-- Opening Marker --

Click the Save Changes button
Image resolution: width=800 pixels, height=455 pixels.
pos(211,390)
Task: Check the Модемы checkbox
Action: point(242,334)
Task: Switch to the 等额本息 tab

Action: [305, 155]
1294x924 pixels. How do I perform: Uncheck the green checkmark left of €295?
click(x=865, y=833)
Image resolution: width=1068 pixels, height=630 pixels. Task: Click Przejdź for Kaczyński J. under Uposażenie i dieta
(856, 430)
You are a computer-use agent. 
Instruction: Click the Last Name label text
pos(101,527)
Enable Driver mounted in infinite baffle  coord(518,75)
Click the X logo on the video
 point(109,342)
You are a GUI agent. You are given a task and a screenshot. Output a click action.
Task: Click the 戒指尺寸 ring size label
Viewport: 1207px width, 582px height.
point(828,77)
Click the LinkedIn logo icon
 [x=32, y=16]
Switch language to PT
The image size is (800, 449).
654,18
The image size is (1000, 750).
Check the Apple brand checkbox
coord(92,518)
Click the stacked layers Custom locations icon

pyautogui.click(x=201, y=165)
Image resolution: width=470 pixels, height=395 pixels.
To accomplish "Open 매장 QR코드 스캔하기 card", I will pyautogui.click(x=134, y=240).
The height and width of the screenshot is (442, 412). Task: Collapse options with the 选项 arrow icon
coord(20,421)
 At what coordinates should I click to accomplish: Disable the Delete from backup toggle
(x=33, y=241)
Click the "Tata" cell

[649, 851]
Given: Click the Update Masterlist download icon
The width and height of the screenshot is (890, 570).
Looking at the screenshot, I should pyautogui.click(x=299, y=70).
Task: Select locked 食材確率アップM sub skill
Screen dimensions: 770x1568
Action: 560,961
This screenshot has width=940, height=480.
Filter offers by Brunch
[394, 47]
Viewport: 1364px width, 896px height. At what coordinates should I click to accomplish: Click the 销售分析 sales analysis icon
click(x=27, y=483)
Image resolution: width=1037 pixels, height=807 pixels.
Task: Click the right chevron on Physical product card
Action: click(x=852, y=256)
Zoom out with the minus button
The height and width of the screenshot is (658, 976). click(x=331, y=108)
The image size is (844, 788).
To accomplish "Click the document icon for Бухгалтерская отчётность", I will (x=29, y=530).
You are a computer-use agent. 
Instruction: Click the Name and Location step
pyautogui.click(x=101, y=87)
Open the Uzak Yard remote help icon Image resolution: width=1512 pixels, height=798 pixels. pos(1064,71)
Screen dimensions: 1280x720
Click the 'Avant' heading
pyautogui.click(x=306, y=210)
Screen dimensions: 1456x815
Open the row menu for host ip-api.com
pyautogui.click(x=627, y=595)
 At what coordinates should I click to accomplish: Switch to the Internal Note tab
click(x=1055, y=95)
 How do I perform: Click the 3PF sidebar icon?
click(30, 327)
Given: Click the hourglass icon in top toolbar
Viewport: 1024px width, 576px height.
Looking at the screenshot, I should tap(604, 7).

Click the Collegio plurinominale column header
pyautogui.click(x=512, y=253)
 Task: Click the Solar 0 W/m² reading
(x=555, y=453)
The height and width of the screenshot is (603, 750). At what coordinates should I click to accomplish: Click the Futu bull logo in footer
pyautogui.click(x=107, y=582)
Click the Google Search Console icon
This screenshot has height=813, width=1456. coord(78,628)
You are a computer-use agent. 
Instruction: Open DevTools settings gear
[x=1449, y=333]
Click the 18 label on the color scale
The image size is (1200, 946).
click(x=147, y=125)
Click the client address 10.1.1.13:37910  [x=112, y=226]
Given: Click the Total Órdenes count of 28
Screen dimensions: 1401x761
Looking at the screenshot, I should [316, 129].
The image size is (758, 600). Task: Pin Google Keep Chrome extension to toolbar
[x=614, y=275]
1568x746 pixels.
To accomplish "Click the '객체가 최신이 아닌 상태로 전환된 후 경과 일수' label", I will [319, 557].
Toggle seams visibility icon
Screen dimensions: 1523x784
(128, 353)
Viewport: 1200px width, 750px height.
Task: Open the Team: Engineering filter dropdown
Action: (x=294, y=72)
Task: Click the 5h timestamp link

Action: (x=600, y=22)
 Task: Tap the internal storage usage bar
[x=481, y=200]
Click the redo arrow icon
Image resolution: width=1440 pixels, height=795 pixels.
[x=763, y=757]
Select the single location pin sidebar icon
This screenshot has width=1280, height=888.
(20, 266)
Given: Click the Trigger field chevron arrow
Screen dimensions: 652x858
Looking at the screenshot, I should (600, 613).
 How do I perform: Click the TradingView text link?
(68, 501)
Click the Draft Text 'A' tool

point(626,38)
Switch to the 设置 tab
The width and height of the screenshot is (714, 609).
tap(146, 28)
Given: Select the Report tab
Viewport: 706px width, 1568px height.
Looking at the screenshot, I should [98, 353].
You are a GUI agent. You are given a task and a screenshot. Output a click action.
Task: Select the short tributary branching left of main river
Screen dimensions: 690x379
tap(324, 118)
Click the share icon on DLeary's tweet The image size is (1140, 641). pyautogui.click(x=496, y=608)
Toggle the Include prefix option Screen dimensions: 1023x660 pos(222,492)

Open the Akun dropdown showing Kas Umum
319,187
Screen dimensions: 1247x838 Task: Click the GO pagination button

-- Closing Marker --

Task to complete:
The response should be an exact copy of the lines from the one with "Select the single location pin sidebar icon" through the end of the data, with no other text.

Result of the exercise:
Select the single location pin sidebar icon
This screenshot has width=1280, height=888.
(20, 266)
Given: Click the Trigger field chevron arrow
Screen dimensions: 652x858
Looking at the screenshot, I should (600, 613).
 How do I perform: Click the TradingView text link?
(68, 501)
Click the Draft Text 'A' tool

point(626,38)
Switch to the 设置 tab
The width and height of the screenshot is (714, 609).
tap(146, 28)
Given: Select the Report tab
Viewport: 706px width, 1568px height.
Looking at the screenshot, I should [98, 353].
You are a GUI agent. You are given a task and a screenshot. Output a click action.
Task: Select the short tributary branching left of main river
Screen dimensions: 690x379
tap(324, 118)
Click the share icon on DLeary's tweet The image size is (1140, 641). pyautogui.click(x=496, y=608)
Toggle the Include prefix option Screen dimensions: 1023x660 pos(222,492)

Open the Akun dropdown showing Kas Umum
319,187
Screen dimensions: 1247x838 Task: Click the GO pagination button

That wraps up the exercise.